DESCRIPTION OF THE TASK
Below are records; reproduce exactly the lines from the first through the one containing "Task: Toggle the".

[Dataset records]
========================
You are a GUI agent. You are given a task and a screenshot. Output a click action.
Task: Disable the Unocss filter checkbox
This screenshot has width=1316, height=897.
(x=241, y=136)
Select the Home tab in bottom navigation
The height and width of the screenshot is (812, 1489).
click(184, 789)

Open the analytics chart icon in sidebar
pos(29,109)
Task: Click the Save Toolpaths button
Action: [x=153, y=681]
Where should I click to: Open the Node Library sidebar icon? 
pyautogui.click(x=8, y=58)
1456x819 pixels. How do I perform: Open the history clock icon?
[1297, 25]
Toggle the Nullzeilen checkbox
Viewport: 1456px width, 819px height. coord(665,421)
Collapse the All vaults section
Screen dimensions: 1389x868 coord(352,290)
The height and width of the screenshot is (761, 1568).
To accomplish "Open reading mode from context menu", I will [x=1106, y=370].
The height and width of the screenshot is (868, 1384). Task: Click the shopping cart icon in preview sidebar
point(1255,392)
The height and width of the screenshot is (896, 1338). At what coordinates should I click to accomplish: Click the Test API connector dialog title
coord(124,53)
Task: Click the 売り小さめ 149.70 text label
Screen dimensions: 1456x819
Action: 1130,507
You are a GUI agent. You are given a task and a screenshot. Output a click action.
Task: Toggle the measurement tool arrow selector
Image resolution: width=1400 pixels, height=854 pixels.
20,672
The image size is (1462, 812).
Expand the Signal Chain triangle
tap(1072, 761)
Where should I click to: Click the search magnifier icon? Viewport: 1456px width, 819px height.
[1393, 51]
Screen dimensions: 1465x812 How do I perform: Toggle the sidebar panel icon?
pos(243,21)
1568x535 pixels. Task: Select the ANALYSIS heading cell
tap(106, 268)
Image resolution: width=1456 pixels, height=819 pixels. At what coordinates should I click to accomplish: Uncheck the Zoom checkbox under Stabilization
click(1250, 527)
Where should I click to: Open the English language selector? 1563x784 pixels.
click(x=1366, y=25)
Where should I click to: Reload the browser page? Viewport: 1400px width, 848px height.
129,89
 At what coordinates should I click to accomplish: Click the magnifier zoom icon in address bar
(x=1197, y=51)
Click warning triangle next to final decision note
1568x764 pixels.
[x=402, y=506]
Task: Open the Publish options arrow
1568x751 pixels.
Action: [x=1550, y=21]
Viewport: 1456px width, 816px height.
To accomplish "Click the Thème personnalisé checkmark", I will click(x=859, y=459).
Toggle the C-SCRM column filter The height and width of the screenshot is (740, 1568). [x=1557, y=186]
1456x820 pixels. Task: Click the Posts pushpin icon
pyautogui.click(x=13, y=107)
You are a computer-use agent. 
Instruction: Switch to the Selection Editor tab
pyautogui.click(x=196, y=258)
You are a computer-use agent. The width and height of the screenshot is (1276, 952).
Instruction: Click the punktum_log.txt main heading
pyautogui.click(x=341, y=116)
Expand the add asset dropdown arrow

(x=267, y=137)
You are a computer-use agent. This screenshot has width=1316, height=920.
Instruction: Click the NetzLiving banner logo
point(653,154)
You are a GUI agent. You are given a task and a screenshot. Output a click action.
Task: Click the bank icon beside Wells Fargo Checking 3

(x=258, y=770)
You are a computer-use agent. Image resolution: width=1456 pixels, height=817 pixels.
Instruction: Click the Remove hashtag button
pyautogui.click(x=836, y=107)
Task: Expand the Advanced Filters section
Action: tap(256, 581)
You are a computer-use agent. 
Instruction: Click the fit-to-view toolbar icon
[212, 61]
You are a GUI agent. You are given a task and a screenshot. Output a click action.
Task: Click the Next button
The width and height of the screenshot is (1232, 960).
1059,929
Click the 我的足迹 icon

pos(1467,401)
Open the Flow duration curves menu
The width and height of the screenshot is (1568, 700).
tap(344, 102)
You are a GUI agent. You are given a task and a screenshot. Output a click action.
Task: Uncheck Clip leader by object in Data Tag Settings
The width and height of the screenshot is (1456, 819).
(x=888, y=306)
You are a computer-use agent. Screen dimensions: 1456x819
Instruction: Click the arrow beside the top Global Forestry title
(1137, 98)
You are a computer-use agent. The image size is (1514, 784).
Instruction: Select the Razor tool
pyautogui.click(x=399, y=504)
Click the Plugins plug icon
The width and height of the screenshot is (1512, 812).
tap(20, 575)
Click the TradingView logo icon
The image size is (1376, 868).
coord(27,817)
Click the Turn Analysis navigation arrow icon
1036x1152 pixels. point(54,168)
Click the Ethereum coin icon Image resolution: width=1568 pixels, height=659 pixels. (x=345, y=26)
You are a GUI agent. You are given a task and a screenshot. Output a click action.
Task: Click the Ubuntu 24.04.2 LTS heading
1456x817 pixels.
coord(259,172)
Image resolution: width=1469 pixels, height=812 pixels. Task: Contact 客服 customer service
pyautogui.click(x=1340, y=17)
========================
ANSWER AREA
You are a GUI agent. You are given a task and a screenshot. Output a click action.
Task: Disable the Unocss filter checkbox
This screenshot has width=1316, height=897.
(x=241, y=136)
Select the Home tab in bottom navigation
The height and width of the screenshot is (812, 1489).
click(184, 789)

Open the analytics chart icon in sidebar
pos(29,109)
Task: Click the Save Toolpaths button
Action: [x=153, y=681]
Where should I click to: Open the Node Library sidebar icon? 
pyautogui.click(x=8, y=58)
1456x819 pixels. How do I perform: Open the history clock icon?
[1297, 25]
Toggle the Nullzeilen checkbox
Viewport: 1456px width, 819px height. coord(665,421)
Collapse the All vaults section
Screen dimensions: 1389x868 coord(352,290)
The height and width of the screenshot is (761, 1568).
To accomplish "Open reading mode from context menu", I will [x=1106, y=370].
The height and width of the screenshot is (868, 1384). Task: Click the shopping cart icon in preview sidebar
point(1255,392)
The height and width of the screenshot is (896, 1338). At what coordinates should I click to accomplish: Click the Test API connector dialog title
coord(124,53)
Task: Click the 売り小さめ 149.70 text label
Screen dimensions: 1456x819
Action: 1130,507
You are a GUI agent. You are given a task and a screenshot. Output a click action.
Task: Toggle the measurement tool arrow selector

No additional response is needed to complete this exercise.